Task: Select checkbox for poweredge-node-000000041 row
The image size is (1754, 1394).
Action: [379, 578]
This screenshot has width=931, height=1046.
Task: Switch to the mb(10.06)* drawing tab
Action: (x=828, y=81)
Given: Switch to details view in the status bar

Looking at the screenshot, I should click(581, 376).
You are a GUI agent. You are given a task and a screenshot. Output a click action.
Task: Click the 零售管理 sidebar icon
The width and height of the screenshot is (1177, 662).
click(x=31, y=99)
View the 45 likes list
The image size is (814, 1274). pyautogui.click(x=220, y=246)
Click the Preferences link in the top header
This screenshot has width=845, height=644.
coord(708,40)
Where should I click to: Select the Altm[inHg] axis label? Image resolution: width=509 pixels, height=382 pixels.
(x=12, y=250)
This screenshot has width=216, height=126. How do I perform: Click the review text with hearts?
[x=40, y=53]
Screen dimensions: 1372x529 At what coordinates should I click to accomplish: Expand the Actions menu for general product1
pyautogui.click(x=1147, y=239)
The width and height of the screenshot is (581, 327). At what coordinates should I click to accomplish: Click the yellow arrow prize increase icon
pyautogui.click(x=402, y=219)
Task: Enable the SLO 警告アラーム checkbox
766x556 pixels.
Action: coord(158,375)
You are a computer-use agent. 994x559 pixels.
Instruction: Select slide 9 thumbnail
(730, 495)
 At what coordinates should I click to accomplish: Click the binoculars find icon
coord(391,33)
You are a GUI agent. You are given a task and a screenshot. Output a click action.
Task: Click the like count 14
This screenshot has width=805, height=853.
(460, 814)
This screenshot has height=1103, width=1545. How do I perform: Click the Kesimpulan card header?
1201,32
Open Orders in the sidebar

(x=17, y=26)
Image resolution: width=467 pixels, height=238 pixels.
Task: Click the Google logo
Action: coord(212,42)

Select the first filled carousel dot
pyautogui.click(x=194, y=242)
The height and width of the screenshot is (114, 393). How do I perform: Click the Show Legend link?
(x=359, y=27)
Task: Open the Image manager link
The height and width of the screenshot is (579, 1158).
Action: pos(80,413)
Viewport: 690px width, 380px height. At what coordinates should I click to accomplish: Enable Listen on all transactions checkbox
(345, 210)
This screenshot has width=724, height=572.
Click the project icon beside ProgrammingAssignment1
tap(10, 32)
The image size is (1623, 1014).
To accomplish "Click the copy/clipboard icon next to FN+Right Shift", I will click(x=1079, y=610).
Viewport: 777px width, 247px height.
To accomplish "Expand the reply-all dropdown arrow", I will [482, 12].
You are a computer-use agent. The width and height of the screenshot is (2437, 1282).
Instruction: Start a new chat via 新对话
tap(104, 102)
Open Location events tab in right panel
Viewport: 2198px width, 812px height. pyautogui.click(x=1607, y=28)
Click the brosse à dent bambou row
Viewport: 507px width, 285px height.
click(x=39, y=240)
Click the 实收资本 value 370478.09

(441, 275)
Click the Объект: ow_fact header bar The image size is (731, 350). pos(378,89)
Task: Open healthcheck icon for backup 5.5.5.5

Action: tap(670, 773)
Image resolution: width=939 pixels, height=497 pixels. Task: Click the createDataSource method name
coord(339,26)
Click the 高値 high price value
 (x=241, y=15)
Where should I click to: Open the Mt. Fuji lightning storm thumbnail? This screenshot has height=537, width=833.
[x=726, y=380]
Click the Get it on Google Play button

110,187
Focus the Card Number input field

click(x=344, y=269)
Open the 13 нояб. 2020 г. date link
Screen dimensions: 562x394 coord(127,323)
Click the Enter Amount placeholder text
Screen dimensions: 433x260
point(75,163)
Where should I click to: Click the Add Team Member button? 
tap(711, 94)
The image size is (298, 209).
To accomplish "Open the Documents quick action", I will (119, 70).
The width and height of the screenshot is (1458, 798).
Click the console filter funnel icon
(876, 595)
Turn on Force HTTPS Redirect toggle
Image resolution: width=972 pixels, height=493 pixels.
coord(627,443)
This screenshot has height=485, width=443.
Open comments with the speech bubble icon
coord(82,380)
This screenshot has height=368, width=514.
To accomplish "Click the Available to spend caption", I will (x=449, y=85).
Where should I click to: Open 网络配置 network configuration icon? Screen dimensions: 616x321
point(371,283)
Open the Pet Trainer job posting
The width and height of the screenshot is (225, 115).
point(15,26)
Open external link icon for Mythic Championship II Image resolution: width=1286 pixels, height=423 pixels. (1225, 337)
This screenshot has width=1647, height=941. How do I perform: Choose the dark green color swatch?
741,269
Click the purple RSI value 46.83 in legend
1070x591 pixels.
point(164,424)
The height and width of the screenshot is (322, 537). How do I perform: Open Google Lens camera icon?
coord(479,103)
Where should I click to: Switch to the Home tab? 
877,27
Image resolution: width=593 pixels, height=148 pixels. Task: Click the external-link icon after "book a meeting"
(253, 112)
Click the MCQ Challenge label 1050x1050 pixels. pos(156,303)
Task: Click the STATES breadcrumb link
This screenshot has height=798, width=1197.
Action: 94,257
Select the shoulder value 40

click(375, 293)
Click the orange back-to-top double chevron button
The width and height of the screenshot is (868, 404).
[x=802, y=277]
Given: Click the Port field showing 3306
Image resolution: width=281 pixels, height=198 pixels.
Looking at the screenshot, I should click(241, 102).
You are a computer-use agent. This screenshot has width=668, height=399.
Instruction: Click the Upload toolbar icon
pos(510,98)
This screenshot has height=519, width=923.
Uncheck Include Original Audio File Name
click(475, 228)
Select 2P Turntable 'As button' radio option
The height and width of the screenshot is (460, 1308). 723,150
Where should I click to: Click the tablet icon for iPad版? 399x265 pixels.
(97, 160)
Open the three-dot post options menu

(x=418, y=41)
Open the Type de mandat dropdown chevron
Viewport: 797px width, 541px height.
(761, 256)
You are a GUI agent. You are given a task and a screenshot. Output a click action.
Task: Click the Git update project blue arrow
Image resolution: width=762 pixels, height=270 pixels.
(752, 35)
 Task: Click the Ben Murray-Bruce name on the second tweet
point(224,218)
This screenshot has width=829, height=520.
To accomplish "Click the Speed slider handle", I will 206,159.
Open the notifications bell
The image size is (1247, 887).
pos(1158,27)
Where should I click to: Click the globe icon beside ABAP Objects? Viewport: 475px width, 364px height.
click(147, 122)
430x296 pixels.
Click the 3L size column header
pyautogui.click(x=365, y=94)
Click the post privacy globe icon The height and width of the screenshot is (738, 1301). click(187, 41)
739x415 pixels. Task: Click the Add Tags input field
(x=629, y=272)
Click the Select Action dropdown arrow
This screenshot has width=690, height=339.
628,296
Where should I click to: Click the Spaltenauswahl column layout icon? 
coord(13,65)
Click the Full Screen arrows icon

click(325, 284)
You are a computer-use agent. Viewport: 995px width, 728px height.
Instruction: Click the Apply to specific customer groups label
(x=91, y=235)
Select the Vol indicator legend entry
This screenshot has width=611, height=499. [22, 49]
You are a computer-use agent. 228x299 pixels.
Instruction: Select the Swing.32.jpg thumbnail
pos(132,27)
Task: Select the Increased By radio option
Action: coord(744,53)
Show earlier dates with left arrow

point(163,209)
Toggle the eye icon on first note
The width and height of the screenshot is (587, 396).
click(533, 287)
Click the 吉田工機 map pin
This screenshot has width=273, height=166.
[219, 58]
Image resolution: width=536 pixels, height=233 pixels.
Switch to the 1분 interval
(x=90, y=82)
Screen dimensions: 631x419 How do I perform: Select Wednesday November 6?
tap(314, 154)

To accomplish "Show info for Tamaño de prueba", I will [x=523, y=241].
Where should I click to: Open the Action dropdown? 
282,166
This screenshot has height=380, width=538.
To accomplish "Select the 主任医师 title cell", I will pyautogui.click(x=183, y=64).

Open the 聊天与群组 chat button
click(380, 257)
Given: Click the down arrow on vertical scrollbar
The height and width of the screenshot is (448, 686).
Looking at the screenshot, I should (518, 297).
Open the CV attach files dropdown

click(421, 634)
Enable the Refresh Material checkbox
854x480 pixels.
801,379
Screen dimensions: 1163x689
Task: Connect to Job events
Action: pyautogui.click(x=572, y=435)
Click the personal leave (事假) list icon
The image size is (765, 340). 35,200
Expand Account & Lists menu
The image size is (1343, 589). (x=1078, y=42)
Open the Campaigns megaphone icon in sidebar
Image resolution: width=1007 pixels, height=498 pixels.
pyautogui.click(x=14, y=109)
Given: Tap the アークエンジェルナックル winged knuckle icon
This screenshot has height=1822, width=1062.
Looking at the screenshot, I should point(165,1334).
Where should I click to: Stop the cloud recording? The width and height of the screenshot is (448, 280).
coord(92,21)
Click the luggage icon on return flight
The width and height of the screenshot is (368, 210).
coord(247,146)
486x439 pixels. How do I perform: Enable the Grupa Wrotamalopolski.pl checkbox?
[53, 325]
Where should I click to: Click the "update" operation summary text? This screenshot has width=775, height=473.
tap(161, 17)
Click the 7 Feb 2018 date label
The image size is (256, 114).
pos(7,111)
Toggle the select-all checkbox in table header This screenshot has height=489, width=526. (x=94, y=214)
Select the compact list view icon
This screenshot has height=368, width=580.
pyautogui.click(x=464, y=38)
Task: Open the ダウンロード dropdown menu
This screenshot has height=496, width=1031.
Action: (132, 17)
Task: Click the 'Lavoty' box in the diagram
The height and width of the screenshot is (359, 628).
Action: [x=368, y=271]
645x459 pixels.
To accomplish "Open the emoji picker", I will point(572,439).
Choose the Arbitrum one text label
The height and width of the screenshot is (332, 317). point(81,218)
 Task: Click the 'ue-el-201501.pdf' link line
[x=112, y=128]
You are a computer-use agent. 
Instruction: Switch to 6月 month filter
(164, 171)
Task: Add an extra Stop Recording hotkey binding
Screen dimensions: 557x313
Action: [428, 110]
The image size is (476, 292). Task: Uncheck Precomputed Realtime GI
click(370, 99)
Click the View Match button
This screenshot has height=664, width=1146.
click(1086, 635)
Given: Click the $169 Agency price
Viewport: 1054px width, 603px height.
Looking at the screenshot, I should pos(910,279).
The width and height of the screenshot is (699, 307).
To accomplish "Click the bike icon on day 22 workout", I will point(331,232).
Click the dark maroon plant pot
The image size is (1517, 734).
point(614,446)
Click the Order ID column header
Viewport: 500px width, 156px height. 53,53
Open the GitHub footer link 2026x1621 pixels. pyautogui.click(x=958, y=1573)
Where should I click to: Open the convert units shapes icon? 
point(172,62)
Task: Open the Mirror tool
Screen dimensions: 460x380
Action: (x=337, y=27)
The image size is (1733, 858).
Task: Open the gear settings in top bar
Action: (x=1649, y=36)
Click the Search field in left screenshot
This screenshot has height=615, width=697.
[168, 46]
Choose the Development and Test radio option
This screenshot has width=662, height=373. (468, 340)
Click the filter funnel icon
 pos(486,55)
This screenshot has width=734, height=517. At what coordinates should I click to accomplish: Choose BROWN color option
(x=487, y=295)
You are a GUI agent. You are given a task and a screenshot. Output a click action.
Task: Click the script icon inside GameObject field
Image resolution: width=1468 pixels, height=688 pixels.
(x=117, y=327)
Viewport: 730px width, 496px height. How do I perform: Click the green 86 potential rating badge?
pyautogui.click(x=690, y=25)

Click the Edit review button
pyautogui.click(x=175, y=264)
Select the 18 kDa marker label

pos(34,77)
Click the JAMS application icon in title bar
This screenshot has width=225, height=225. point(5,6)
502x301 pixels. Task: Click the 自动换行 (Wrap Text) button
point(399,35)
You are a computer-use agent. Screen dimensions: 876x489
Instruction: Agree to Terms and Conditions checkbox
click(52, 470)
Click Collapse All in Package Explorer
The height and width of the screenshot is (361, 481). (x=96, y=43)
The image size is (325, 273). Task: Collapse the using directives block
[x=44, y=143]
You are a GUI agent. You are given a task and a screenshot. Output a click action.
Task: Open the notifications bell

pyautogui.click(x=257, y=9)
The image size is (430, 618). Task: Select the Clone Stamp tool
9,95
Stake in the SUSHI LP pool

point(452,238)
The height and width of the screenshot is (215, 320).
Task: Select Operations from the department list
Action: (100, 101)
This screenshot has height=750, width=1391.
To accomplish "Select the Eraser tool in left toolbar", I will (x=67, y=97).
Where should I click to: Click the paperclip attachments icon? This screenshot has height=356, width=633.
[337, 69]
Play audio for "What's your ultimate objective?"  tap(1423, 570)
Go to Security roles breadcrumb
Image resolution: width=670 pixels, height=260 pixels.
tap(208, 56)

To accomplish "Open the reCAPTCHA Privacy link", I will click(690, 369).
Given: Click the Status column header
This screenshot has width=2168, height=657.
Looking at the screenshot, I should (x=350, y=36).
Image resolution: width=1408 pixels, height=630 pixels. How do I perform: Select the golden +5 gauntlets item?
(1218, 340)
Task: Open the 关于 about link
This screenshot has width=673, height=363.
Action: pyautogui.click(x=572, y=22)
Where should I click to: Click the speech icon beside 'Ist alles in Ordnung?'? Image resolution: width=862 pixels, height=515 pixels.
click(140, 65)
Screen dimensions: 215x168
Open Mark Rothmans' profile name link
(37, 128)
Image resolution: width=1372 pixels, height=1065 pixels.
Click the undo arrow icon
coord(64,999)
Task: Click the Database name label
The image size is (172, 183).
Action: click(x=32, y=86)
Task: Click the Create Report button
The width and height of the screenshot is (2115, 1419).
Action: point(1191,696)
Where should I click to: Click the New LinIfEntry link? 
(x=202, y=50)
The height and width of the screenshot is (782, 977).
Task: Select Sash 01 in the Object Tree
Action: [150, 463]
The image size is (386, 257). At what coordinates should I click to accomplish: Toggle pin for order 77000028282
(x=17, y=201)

__TO BE DONE__.
Repeat the material word for word, beginning at the line that contains "Click the Объект: ow_fact" and stopping after the line that contains "(x=241, y=15)".

__OUTPUT BELOW__.
Click the Объект: ow_fact header bar The image size is (731, 350). pos(378,89)
Task: Open healthcheck icon for backup 5.5.5.5

Action: tap(670, 773)
Image resolution: width=939 pixels, height=497 pixels. Task: Click the createDataSource method name
coord(339,26)
Click the 高値 high price value
 (x=241, y=15)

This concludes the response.